* [Work request]:
In the records below, find the line that contains "Task: Select the radio" and the line that contains "You are a computer-use agent. Image", then retype exactly those two lines and every line between them.

[[ Exercise inputs, beginning ]]

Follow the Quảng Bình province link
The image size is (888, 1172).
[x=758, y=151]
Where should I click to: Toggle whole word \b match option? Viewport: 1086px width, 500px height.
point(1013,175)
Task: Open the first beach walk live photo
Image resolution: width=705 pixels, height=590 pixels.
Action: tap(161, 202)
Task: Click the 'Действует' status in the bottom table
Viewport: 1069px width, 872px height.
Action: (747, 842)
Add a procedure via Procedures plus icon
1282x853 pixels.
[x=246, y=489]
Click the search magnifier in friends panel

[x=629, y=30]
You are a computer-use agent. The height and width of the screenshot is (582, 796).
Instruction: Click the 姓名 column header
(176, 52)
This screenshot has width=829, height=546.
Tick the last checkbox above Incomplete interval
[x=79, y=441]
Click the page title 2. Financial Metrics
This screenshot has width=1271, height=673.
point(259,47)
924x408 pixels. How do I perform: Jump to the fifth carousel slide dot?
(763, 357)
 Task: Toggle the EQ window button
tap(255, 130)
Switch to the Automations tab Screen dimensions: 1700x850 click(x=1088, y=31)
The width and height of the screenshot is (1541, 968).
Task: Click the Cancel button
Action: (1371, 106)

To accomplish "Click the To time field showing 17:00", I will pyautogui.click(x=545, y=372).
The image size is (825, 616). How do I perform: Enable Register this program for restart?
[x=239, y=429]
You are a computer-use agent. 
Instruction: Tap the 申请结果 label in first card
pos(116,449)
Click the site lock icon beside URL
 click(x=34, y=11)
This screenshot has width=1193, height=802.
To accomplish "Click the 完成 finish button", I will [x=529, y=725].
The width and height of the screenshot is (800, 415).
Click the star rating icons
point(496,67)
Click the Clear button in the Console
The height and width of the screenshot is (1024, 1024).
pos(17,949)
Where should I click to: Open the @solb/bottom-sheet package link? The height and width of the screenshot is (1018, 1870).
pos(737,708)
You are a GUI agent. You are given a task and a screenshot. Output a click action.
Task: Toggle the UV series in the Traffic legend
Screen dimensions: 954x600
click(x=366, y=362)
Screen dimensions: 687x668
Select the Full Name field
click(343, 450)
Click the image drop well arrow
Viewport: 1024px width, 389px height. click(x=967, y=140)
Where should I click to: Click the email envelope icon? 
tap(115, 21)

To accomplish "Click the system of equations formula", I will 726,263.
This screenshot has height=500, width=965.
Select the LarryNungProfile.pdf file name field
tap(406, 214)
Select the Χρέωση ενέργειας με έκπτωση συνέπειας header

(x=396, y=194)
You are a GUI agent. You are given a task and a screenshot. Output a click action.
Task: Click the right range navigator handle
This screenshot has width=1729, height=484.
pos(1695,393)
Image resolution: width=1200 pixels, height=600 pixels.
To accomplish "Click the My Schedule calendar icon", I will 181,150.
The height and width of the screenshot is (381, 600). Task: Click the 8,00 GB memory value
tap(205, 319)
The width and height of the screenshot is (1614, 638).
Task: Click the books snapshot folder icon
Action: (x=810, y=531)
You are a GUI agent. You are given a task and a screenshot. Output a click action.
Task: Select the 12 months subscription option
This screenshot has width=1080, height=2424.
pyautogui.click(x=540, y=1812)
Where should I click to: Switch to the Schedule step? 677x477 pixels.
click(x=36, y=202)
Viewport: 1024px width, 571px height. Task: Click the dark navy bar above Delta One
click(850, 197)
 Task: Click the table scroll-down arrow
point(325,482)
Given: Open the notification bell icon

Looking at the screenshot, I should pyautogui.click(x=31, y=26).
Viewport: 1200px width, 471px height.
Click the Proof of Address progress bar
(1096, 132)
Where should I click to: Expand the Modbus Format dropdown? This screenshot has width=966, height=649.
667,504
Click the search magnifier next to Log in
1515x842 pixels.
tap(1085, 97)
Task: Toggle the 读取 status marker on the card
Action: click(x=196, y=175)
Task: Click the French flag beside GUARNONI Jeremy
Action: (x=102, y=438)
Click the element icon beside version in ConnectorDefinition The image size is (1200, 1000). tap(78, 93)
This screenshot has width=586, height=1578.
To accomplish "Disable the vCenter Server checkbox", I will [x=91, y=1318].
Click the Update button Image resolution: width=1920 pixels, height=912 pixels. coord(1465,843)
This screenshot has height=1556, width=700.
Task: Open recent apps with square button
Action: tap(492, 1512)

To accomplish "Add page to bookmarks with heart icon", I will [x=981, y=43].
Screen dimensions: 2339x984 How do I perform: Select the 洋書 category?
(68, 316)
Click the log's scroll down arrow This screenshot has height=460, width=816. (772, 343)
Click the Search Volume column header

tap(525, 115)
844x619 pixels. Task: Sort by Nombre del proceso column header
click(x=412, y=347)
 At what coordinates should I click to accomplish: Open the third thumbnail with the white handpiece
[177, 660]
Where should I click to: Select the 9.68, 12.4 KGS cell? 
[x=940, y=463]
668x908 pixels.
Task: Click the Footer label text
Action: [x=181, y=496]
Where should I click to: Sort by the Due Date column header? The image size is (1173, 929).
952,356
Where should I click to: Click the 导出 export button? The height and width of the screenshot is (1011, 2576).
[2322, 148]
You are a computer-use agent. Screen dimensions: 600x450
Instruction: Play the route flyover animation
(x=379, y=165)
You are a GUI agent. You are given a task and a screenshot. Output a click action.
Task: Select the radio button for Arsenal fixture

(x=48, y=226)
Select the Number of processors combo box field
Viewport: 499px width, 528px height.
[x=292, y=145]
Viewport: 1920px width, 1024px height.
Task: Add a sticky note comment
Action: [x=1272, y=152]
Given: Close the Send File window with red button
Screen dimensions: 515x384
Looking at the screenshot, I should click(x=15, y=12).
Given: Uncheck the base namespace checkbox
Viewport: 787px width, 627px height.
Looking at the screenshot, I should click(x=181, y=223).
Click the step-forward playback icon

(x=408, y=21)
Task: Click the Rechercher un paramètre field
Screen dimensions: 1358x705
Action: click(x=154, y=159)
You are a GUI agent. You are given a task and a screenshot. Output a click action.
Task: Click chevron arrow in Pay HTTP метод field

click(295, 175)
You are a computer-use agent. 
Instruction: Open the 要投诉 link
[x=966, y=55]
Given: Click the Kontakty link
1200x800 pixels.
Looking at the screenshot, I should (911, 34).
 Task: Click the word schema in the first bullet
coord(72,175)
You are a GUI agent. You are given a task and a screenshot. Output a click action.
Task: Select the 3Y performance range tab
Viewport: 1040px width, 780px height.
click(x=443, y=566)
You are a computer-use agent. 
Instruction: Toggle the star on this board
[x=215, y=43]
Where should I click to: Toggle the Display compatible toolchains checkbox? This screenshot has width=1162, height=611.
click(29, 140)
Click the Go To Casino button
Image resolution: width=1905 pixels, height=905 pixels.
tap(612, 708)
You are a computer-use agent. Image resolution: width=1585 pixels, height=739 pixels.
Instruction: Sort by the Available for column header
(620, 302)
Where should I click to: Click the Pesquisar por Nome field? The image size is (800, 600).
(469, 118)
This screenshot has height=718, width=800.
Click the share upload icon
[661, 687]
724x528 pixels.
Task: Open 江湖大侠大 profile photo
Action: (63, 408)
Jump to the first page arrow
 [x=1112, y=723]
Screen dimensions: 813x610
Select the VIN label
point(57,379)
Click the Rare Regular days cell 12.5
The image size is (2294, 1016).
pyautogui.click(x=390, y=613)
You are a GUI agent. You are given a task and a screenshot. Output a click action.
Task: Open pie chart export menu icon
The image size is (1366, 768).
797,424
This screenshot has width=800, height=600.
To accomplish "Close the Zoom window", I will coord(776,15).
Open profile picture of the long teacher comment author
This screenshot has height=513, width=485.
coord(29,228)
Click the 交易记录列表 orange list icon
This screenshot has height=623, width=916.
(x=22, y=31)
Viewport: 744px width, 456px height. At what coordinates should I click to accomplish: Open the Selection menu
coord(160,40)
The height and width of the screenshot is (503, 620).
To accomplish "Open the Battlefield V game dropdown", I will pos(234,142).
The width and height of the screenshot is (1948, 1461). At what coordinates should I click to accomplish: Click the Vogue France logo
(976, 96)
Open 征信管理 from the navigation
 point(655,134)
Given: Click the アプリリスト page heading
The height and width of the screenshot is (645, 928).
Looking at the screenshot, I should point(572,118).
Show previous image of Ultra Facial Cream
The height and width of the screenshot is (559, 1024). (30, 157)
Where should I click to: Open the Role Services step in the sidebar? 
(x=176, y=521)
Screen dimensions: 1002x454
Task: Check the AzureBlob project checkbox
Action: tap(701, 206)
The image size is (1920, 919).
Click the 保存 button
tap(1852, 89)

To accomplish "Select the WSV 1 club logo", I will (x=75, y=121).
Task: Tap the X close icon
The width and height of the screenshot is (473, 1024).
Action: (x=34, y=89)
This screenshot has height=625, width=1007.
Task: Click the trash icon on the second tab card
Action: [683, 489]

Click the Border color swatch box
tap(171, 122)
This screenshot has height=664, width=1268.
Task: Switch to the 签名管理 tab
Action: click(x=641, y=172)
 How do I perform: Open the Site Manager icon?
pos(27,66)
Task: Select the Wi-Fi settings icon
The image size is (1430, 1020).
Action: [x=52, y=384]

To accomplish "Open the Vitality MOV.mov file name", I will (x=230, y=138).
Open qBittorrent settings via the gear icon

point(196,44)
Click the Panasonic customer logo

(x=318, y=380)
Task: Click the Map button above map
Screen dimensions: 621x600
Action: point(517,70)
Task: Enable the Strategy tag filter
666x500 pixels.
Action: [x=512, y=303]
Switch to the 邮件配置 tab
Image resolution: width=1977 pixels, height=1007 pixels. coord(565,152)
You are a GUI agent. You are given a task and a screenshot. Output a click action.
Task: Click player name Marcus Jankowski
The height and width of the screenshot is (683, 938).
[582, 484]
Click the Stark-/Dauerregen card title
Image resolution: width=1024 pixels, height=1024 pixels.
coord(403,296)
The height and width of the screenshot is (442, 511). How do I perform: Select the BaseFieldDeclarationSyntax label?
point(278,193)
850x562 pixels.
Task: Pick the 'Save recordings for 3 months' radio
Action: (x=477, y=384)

[[ Exercise inputs, end ]]

* [Task result]:
Task: Select the radio button for Arsenal fixture

(x=48, y=226)
Select the Number of processors combo box field
Viewport: 499px width, 528px height.
[x=292, y=145]
Viewport: 1920px width, 1024px height.
Task: Add a sticky note comment
Action: [x=1272, y=152]
Given: Close the Send File window with red button
Screen dimensions: 515x384
Looking at the screenshot, I should click(x=15, y=12).
Given: Uncheck the base namespace checkbox
Viewport: 787px width, 627px height.
Looking at the screenshot, I should click(x=181, y=223).
Click the step-forward playback icon

(x=408, y=21)
Task: Click the Rechercher un paramètre field
Screen dimensions: 1358x705
Action: click(x=154, y=159)
You are a GUI agent. You are given a task and a screenshot. Output a click action.
Task: Click chevron arrow in Pay HTTP метод field

click(295, 175)
You are a computer-use agent. 
Instruction: Open the 要投诉 link
[x=966, y=55]
Given: Click the Kontakty link
1200x800 pixels.
Looking at the screenshot, I should (911, 34).
 Task: Click the word schema in the first bullet
coord(72,175)
You are a GUI agent. You are given a task and a screenshot. Output a click action.
Task: Select the 3Y performance range tab
Viewport: 1040px width, 780px height.
click(x=443, y=566)
You are a computer-use agent. 
Instruction: Toggle the star on this board
[x=215, y=43]
Where should I click to: Toggle the Display compatible toolchains checkbox? This screenshot has width=1162, height=611.
click(29, 140)
Click the Go To Casino button
Image resolution: width=1905 pixels, height=905 pixels.
tap(612, 708)
You are a computer-use agent. Image resolution: width=1585 pixels, height=739 pixels.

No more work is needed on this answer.